- What the task asks -
Set every entry down again exactly, omitting none.

- Information shown -
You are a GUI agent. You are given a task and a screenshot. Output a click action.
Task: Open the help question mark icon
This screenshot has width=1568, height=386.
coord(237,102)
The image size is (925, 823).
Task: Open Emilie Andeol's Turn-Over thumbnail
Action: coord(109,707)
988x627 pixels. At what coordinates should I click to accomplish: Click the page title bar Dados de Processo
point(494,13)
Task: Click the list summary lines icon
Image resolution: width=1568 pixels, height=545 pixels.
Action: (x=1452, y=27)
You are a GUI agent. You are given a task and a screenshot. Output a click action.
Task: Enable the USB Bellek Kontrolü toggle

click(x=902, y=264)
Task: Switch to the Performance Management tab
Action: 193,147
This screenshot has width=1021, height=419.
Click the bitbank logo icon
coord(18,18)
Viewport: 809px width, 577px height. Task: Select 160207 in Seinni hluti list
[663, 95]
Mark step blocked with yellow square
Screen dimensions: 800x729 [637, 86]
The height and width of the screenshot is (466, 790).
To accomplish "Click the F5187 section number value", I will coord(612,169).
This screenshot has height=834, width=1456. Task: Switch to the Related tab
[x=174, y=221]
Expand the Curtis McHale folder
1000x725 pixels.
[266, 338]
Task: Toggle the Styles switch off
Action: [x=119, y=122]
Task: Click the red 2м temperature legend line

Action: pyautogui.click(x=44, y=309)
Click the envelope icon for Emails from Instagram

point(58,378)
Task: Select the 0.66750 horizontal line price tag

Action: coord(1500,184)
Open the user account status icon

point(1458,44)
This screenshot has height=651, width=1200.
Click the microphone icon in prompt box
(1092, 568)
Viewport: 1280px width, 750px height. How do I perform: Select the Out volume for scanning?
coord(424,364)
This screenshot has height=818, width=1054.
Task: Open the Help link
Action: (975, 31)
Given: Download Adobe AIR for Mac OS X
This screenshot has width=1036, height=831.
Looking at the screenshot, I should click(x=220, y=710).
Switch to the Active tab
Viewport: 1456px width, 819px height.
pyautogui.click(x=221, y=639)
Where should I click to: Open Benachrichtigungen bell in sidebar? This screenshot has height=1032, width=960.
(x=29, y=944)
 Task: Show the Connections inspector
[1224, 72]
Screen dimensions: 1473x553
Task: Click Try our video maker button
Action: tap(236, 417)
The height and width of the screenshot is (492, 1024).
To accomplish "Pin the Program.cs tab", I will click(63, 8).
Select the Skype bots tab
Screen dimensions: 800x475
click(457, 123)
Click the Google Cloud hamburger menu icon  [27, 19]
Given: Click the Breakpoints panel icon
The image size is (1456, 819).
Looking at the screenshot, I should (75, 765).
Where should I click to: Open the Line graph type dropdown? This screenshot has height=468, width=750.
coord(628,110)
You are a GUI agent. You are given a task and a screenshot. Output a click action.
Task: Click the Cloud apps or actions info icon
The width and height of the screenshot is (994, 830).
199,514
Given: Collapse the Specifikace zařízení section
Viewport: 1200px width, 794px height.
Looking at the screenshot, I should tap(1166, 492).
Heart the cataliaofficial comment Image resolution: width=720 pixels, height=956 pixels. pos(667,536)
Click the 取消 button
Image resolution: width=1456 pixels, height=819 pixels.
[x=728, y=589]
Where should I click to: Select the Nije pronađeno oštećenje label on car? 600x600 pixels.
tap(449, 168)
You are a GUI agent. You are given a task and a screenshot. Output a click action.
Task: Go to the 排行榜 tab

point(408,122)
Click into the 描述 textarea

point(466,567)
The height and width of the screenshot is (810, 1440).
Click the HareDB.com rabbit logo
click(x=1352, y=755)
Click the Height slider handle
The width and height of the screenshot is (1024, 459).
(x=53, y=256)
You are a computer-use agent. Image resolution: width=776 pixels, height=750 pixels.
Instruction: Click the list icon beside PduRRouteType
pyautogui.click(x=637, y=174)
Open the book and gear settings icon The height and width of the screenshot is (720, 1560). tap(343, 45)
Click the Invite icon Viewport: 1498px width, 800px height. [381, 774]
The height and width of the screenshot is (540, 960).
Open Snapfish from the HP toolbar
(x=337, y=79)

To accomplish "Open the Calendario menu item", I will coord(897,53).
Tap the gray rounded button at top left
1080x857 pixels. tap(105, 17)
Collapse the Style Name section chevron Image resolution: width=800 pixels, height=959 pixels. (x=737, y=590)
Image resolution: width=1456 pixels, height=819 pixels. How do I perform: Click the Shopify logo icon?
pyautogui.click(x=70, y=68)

- Result -
You are a GUI agent. You are given a task and a screenshot. Output a click action.
Task: Open the help question mark icon
This screenshot has width=1568, height=386.
coord(237,102)
The image size is (925, 823).
Task: Open Emilie Andeol's Turn-Over thumbnail
Action: coord(109,707)
988x627 pixels. At what coordinates should I click to accomplish: Click the page title bar Dados de Processo
point(494,13)
Task: Click the list summary lines icon
Image resolution: width=1568 pixels, height=545 pixels.
Action: (x=1452, y=27)
You are a GUI agent. You are given a task and a screenshot. Output a click action.
Task: Enable the USB Bellek Kontrolü toggle

click(x=902, y=264)
Task: Switch to the Performance Management tab
Action: 193,147
This screenshot has width=1021, height=419.
Click the bitbank logo icon
coord(18,18)
Viewport: 809px width, 577px height. Task: Select 160207 in Seinni hluti list
[663, 95]
Mark step blocked with yellow square
Screen dimensions: 800x729 [637, 86]
The height and width of the screenshot is (466, 790).
To accomplish "Click the F5187 section number value", I will coord(612,169).
This screenshot has height=834, width=1456. Task: Switch to the Related tab
[x=174, y=221]
Expand the Curtis McHale folder
1000x725 pixels.
[266, 338]
Task: Toggle the Styles switch off
Action: [x=119, y=122]
Task: Click the red 2м temperature legend line

Action: pyautogui.click(x=44, y=309)
Click the envelope icon for Emails from Instagram

point(58,378)
Task: Select the 0.66750 horizontal line price tag

Action: coord(1500,184)
Open the user account status icon

point(1458,44)
This screenshot has height=651, width=1200.
Click the microphone icon in prompt box
(1092, 568)
Viewport: 1280px width, 750px height. How do I perform: Select the Out volume for scanning?
coord(424,364)
This screenshot has height=818, width=1054.
Task: Open the Help link
Action: (975, 31)
Given: Download Adobe AIR for Mac OS X
This screenshot has width=1036, height=831.
Looking at the screenshot, I should click(x=220, y=710).
Switch to the Active tab
Viewport: 1456px width, 819px height.
pyautogui.click(x=221, y=639)
Where should I click to: Open Benachrichtigungen bell in sidebar? This screenshot has height=1032, width=960.
(x=29, y=944)
 Task: Show the Connections inspector
[1224, 72]
Screen dimensions: 1473x553
Task: Click Try our video maker button
Action: tap(236, 417)
The height and width of the screenshot is (492, 1024).
To accomplish "Pin the Program.cs tab", I will click(63, 8).
Select the Skype bots tab
Screen dimensions: 800x475
click(457, 123)
Click the Google Cloud hamburger menu icon  [27, 19]
Given: Click the Breakpoints panel icon
The image size is (1456, 819).
Looking at the screenshot, I should (75, 765).
Where should I click to: Open the Line graph type dropdown? This screenshot has height=468, width=750.
coord(628,110)
You are a GUI agent. You are given a task and a screenshot. Output a click action.
Task: Click the Cloud apps or actions info icon
The width and height of the screenshot is (994, 830).
199,514
Given: Collapse the Specifikace zařízení section
Viewport: 1200px width, 794px height.
Looking at the screenshot, I should tap(1166, 492).
Heart the cataliaofficial comment Image resolution: width=720 pixels, height=956 pixels. pos(667,536)
Click the 取消 button
Image resolution: width=1456 pixels, height=819 pixels.
[x=728, y=589]
Where should I click to: Select the Nije pronađeno oštećenje label on car? 600x600 pixels.
tap(449, 168)
You are a GUI agent. You are given a task and a screenshot. Output a click action.
Task: Go to the 排行榜 tab

point(408,122)
Click into the 描述 textarea

point(466,567)
The height and width of the screenshot is (810, 1440).
Click the HareDB.com rabbit logo
click(x=1352, y=755)
Click the Height slider handle
The width and height of the screenshot is (1024, 459).
(x=53, y=256)
You are a computer-use agent. Image resolution: width=776 pixels, height=750 pixels.
Instruction: Click the list icon beside PduRRouteType
pyautogui.click(x=637, y=174)
Open the book and gear settings icon The height and width of the screenshot is (720, 1560). tap(343, 45)
Click the Invite icon Viewport: 1498px width, 800px height. [381, 774]
The height and width of the screenshot is (540, 960).
Open Snapfish from the HP toolbar
(x=337, y=79)

To accomplish "Open the Calendario menu item", I will coord(897,53).
Tap the gray rounded button at top left
1080x857 pixels. tap(105, 17)
Collapse the Style Name section chevron Image resolution: width=800 pixels, height=959 pixels. (x=737, y=590)
Image resolution: width=1456 pixels, height=819 pixels. How do I perform: Click the Shopify logo icon?
pyautogui.click(x=70, y=68)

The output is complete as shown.